L’Agenzia italiana del farmaco (Aifa) ha dato il via libera alla vaccinazione anti-Covid per la fascia pediatrica dei bambini tra 5 e 11 anni. La vaccinazione avverra’ con due dosi del vaccino Pfizer, in formulazione specifica e un terzo del dosaggio, a tre settimane di distanza. Si suggerisce l’adozione di percorsi vaccinali, quando possibile, “adeguati all’eta'”.
Il parere dell’Aifa arriva dopo l’ok, lo scorso 25 novembre, dell’Agenzia europea dei medicinali (Ema).

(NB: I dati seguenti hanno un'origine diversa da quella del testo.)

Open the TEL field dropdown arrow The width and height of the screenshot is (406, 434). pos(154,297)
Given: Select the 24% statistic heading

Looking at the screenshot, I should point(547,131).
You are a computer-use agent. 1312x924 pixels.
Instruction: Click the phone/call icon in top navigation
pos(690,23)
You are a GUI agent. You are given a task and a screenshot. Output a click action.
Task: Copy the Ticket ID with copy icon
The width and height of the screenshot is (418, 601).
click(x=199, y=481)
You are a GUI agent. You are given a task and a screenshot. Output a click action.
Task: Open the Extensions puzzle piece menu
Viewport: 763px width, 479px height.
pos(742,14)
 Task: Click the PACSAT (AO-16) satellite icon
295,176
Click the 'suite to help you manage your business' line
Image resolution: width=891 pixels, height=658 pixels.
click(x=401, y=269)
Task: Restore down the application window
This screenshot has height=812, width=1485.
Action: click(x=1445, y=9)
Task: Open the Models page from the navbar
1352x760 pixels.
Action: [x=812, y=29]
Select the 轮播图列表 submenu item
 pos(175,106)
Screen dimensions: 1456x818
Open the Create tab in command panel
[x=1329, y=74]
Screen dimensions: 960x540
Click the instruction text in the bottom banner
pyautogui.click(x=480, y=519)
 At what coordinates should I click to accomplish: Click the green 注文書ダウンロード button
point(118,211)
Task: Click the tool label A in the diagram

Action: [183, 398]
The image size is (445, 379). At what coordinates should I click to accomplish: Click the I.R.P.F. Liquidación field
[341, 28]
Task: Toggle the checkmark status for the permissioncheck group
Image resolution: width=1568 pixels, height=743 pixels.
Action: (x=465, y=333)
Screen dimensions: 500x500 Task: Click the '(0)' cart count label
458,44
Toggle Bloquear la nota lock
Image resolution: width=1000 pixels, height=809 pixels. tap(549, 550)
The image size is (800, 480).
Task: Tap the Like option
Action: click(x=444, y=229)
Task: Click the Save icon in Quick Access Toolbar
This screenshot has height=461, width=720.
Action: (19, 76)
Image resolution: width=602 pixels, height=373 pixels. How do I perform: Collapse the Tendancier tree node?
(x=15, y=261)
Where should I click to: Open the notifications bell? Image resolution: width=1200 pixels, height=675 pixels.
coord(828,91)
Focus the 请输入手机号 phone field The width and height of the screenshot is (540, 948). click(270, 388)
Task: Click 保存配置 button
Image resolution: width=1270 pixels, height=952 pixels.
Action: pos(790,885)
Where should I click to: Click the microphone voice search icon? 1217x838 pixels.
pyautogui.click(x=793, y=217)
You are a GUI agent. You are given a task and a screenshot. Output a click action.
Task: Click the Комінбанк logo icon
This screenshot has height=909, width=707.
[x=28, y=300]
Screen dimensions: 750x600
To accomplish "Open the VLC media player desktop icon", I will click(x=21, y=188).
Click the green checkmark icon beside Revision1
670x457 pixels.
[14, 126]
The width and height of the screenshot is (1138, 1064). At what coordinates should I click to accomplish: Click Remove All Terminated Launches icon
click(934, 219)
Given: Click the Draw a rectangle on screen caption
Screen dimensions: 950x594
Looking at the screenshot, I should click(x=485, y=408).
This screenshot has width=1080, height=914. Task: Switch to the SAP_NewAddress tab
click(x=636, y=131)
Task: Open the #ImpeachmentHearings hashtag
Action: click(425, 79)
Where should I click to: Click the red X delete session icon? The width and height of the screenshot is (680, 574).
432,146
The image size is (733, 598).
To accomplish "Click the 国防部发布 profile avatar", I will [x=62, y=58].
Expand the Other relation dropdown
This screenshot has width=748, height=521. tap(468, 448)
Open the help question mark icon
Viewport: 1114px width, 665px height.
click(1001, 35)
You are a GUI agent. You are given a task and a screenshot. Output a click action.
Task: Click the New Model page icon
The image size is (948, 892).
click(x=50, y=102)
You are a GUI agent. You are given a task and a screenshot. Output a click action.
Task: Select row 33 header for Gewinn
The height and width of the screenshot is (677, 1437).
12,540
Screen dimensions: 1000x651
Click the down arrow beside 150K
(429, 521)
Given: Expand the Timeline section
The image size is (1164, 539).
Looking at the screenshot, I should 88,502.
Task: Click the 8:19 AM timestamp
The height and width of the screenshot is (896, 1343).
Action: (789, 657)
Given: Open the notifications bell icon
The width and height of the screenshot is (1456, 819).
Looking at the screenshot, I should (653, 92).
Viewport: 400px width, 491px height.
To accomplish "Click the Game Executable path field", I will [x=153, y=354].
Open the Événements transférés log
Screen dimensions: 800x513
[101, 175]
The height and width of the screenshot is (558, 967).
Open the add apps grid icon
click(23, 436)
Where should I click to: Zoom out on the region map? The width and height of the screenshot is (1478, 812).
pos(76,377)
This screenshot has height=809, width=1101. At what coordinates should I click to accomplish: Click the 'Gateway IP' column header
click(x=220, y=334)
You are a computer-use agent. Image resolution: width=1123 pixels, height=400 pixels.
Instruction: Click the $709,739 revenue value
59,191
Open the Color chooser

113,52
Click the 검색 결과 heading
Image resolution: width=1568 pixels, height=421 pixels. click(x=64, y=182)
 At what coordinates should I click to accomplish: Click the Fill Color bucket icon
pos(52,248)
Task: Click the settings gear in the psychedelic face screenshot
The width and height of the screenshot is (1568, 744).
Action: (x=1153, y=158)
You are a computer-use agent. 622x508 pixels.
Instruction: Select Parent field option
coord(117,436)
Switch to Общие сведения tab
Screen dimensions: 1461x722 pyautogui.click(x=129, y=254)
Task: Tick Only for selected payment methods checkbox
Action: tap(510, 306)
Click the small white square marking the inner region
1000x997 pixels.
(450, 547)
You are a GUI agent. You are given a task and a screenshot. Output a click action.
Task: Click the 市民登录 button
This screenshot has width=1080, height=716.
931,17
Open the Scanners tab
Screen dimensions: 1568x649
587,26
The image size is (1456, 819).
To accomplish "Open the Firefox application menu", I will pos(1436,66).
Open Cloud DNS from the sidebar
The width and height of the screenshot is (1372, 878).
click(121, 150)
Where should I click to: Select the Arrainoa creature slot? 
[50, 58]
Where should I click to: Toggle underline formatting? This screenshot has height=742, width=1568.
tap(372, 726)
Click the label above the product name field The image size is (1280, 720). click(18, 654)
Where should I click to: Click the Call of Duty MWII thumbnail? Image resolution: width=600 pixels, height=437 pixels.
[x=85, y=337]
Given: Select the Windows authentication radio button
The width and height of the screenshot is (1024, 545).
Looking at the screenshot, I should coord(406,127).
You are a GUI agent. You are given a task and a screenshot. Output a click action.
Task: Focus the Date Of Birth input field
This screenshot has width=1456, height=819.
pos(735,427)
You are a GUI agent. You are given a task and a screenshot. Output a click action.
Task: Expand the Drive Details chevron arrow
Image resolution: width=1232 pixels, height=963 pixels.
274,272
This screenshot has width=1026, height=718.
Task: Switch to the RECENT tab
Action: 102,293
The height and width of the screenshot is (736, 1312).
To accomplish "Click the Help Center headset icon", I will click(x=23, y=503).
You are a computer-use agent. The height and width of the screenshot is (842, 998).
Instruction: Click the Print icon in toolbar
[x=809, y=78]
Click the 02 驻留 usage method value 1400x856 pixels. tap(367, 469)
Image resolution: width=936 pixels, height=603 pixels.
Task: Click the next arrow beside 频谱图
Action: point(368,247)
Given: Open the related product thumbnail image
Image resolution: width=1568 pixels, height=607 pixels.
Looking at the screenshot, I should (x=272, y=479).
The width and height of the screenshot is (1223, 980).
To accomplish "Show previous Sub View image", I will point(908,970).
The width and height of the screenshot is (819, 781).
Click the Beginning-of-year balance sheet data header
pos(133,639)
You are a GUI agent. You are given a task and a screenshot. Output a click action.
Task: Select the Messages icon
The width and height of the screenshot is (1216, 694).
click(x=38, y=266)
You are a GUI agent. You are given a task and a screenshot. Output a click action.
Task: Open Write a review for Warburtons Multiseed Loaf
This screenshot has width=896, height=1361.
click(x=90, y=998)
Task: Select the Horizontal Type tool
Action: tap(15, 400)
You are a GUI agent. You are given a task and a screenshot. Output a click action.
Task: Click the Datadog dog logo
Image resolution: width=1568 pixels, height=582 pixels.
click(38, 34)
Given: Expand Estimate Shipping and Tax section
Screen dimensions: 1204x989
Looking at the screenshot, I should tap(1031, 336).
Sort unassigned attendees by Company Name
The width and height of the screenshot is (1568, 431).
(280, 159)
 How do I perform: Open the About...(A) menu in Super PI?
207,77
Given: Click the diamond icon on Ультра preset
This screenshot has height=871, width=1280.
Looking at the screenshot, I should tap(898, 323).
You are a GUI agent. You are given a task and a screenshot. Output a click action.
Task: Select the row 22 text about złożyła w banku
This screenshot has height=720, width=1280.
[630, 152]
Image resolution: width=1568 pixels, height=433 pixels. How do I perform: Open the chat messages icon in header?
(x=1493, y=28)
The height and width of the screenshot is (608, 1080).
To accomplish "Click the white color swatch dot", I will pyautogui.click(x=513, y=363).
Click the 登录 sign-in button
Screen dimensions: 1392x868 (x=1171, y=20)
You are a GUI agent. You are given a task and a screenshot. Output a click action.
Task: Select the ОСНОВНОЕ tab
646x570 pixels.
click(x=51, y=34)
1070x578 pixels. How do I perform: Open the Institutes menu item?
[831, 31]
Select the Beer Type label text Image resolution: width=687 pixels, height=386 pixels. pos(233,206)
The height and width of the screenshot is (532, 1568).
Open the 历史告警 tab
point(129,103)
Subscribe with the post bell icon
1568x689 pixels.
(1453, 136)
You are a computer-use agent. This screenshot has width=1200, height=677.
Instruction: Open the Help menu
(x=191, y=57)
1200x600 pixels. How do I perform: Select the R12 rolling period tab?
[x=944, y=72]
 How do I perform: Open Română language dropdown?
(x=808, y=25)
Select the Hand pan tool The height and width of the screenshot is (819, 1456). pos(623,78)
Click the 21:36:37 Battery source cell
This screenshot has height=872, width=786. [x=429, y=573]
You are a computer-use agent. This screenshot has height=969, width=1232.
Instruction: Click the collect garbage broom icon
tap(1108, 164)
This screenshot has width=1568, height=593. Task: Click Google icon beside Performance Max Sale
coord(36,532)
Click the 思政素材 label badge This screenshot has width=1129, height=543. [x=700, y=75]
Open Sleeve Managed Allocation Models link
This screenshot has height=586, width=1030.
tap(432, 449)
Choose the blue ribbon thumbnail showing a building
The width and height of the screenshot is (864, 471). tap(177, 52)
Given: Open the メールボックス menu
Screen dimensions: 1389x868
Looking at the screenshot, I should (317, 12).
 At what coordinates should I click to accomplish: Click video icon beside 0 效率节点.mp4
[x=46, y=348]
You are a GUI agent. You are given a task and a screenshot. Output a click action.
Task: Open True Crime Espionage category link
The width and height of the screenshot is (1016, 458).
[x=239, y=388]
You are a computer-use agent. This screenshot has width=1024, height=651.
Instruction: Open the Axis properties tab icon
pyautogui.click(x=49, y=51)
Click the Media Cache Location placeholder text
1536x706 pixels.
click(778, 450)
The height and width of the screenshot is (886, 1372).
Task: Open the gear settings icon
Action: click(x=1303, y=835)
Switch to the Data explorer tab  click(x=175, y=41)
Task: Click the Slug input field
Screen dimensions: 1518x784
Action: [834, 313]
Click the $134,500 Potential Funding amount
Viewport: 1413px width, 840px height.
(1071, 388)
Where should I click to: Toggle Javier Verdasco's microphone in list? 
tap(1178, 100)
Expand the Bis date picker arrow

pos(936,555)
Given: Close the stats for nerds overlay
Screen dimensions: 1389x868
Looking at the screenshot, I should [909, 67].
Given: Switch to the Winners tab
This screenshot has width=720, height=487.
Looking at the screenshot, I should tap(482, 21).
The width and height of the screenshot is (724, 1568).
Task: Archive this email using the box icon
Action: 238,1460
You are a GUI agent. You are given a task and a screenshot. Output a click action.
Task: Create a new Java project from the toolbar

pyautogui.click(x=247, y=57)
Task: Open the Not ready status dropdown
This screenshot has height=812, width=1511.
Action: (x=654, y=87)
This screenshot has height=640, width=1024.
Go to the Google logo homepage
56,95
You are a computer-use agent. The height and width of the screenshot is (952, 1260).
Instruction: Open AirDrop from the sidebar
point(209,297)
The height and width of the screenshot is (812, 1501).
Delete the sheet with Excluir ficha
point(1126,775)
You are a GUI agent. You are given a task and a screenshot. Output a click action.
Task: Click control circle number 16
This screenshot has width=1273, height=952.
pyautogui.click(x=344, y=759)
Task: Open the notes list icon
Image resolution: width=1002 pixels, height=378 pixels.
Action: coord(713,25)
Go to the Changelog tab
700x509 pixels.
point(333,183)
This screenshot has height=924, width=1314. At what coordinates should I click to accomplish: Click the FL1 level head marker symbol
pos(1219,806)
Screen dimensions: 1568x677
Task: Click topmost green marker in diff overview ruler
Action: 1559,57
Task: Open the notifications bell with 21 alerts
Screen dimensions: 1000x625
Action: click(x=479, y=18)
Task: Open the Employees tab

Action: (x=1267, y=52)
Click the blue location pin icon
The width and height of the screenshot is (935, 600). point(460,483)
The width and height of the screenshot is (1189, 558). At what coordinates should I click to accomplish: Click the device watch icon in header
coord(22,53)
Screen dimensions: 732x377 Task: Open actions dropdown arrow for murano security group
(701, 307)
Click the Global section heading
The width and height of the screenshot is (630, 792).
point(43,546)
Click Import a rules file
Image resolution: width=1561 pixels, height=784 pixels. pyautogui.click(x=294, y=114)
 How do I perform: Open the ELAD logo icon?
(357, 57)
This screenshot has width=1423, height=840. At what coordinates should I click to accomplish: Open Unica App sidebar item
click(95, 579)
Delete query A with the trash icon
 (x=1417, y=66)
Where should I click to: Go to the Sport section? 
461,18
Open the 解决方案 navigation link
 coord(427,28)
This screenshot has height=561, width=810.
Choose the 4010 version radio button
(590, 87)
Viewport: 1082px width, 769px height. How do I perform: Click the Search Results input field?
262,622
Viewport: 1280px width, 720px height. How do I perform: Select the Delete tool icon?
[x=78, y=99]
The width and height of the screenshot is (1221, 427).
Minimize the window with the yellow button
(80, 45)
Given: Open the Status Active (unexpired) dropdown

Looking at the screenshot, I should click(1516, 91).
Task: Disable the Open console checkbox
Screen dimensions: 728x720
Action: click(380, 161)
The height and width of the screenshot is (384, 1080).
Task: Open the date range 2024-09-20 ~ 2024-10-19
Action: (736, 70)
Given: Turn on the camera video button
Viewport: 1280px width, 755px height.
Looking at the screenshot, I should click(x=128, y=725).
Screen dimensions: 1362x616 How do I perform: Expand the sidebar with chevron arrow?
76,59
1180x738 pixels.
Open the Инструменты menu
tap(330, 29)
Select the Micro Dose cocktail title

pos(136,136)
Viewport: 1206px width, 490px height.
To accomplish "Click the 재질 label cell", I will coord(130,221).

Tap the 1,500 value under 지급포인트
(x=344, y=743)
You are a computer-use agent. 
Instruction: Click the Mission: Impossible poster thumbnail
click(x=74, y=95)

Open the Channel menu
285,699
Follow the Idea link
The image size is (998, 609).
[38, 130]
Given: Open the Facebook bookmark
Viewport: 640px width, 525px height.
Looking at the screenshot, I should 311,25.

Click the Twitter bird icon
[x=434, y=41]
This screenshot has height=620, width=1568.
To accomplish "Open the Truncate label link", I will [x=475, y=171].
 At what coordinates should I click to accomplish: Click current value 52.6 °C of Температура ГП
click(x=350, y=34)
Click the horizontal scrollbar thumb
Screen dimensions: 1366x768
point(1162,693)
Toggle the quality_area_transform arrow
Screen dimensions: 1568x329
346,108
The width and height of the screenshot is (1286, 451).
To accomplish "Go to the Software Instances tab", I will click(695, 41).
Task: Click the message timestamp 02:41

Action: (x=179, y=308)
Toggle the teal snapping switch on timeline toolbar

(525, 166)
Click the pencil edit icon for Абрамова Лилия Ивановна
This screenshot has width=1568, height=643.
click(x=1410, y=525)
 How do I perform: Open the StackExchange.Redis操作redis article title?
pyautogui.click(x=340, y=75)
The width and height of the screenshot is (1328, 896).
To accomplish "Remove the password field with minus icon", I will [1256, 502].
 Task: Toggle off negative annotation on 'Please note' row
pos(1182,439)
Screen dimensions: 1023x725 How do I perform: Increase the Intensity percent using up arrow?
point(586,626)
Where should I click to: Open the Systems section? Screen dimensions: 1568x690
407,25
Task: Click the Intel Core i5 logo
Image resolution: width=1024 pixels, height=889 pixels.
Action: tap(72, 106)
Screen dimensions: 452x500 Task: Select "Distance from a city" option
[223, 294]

I dati disponibili “dimostrano un elevato livello di efficacia e non si evidenziano al momento segnali di allerta in termini di sicurezza“, afferma la Commissione tecnico scientifica Cts dell’Aifa. Al fine di evitare possibili errori di somministrazione, la CTS raccomanda, per la fascia di eta’ in oggetto, l’uso esclusivo della formulazione pediatrica ad hoc suggerendo quando possibile l’adozione di percorsi vaccinali adeguati all’eta’. Nel parere, la CTS osserva che “sebbene l’infezione da SARS-CoV-2 sia sicuramente piu’ benigna nei bambini, in alcuni casi essa puo’ essere associata a conseguenze gravi, come il rischio di sviluppare la sindrome infiammatoria multisistemica (MIS-c), che puo’ richiedere anche il ricovero in terapia intensiva“. Infine, la CTS sottolinea che “la vaccinazione comporta benefici quali la possibilita’ di frequentare la scuola e condurre una vita sociale connotata da elementi ricreativi ed educativi che sono particolarmente importanti per lo sviluppo psichico e della personalita’ in questa fascia di eta'”.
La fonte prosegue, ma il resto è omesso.